About this task:
Lines below that include the word "tree" should each be copied.

■ ■ ■ ■

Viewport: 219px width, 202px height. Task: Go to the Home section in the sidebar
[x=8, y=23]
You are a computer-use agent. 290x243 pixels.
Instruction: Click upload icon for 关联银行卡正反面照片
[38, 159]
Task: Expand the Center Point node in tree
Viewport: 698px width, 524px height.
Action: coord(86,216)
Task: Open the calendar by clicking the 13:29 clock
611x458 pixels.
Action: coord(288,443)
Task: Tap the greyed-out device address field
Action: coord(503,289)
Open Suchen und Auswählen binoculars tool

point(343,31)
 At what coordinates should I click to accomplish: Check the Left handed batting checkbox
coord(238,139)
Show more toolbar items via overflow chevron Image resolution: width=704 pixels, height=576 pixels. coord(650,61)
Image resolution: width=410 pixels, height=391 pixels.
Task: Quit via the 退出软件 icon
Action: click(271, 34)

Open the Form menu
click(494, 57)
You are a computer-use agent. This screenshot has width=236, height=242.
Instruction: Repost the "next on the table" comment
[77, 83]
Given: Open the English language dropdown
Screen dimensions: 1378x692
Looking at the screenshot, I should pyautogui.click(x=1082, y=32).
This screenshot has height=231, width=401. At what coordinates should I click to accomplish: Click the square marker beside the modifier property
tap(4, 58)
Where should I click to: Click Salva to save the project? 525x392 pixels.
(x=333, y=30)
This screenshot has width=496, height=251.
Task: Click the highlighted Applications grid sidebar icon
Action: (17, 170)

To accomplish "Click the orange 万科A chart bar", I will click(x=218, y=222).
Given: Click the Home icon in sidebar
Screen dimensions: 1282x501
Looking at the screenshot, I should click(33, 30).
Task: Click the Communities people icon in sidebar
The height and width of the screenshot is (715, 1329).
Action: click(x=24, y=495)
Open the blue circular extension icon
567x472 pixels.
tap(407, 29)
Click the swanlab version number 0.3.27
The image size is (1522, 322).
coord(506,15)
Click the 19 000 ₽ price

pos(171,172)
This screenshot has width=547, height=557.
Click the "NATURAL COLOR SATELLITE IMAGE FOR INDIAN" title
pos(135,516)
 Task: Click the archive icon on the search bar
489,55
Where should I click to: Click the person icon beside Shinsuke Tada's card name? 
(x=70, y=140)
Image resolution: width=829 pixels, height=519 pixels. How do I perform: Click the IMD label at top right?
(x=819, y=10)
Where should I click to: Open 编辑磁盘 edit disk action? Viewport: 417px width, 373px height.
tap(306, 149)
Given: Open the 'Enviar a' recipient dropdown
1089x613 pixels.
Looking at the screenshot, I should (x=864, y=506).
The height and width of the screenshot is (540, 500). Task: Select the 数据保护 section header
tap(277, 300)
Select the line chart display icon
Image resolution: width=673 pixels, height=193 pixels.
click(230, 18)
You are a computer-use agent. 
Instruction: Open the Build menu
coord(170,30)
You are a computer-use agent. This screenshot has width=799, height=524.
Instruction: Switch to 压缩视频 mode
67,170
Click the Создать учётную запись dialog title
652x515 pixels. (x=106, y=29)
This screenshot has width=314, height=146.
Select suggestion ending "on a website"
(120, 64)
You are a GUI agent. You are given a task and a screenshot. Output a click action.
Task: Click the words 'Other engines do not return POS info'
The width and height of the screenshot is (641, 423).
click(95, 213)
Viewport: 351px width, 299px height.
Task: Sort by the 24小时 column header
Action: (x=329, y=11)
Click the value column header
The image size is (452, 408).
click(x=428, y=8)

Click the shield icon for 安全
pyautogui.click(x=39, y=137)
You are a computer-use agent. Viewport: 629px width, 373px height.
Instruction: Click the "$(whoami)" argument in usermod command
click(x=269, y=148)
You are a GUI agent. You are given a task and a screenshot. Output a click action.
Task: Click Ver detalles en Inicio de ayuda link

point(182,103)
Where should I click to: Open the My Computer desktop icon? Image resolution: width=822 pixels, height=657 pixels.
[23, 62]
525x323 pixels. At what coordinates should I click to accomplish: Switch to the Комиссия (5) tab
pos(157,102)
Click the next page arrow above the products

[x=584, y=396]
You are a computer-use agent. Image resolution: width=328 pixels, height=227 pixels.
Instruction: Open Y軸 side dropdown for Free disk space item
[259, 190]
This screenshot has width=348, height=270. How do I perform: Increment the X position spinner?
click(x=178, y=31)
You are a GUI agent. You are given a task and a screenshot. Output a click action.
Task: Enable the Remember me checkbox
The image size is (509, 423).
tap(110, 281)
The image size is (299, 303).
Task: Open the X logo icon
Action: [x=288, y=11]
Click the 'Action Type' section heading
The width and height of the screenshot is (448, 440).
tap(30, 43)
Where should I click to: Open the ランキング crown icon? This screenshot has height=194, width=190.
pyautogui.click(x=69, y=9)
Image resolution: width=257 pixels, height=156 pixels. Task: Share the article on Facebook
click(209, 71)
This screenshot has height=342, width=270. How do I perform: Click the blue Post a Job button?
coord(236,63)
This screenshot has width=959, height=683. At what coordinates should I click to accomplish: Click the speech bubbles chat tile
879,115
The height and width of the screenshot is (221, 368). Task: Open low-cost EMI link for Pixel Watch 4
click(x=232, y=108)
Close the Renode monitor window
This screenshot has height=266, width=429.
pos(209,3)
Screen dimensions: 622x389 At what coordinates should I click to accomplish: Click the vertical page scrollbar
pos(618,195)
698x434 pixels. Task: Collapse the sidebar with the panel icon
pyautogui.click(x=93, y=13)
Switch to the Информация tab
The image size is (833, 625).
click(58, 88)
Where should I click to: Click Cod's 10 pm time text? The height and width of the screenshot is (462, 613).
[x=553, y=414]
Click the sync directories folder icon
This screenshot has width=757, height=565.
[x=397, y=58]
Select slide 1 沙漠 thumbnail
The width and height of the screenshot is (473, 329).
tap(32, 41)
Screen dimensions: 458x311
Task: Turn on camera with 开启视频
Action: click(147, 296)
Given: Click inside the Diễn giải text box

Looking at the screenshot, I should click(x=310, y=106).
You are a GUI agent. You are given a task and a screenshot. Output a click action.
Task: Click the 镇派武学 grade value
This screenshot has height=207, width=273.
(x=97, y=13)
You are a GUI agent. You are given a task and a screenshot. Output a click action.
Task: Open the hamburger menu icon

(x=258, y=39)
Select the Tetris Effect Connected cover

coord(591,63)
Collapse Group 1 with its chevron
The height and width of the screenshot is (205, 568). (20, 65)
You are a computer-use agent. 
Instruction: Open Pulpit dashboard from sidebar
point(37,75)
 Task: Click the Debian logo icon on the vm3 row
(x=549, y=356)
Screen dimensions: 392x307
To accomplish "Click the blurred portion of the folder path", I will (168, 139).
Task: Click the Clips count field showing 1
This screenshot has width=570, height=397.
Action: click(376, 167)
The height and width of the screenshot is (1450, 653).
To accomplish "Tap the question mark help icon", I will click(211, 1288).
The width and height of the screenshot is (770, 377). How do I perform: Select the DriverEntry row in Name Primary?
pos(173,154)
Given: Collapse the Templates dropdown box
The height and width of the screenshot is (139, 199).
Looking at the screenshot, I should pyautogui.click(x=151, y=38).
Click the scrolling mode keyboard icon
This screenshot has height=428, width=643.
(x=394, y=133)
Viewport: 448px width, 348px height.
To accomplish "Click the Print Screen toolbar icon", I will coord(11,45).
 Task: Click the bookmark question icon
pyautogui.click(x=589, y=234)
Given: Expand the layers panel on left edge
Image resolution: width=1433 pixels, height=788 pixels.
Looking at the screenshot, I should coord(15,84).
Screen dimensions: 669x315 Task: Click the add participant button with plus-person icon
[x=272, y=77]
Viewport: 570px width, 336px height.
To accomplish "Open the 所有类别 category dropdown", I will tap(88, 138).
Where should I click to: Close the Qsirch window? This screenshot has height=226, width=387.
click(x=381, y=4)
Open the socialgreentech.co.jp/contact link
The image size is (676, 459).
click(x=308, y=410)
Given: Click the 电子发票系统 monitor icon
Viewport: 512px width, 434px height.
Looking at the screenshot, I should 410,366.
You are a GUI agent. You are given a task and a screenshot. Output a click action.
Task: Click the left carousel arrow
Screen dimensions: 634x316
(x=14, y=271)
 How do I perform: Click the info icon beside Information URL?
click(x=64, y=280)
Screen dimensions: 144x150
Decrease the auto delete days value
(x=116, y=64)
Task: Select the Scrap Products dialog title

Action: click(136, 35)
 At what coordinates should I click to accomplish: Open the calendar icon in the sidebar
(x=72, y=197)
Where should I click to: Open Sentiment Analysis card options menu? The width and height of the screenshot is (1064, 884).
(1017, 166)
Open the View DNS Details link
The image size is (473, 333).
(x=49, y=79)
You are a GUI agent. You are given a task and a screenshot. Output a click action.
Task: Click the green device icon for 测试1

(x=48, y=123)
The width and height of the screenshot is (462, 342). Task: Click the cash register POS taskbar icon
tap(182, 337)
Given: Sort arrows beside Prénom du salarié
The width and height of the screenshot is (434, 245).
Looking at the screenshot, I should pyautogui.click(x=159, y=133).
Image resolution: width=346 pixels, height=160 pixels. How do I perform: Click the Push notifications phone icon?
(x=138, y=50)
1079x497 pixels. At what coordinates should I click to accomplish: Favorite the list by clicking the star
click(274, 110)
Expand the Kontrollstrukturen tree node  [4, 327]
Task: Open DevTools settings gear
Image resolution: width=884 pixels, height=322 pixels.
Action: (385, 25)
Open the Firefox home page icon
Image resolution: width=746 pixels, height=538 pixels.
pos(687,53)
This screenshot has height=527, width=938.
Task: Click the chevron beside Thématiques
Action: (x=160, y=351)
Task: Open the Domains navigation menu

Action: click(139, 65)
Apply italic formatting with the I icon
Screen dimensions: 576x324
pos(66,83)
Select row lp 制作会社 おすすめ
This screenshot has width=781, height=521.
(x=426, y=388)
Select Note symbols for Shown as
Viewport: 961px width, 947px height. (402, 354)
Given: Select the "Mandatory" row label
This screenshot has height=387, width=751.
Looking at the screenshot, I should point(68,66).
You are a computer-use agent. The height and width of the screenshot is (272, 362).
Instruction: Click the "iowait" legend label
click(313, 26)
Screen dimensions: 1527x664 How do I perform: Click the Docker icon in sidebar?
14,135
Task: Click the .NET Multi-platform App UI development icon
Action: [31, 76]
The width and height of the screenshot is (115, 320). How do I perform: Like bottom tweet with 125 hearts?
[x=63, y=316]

■ ■ ■ ■

Solved problem:
Task: Expand the Center Point node in tree
Expand the Kontrollstrukturen tree node  [4, 327]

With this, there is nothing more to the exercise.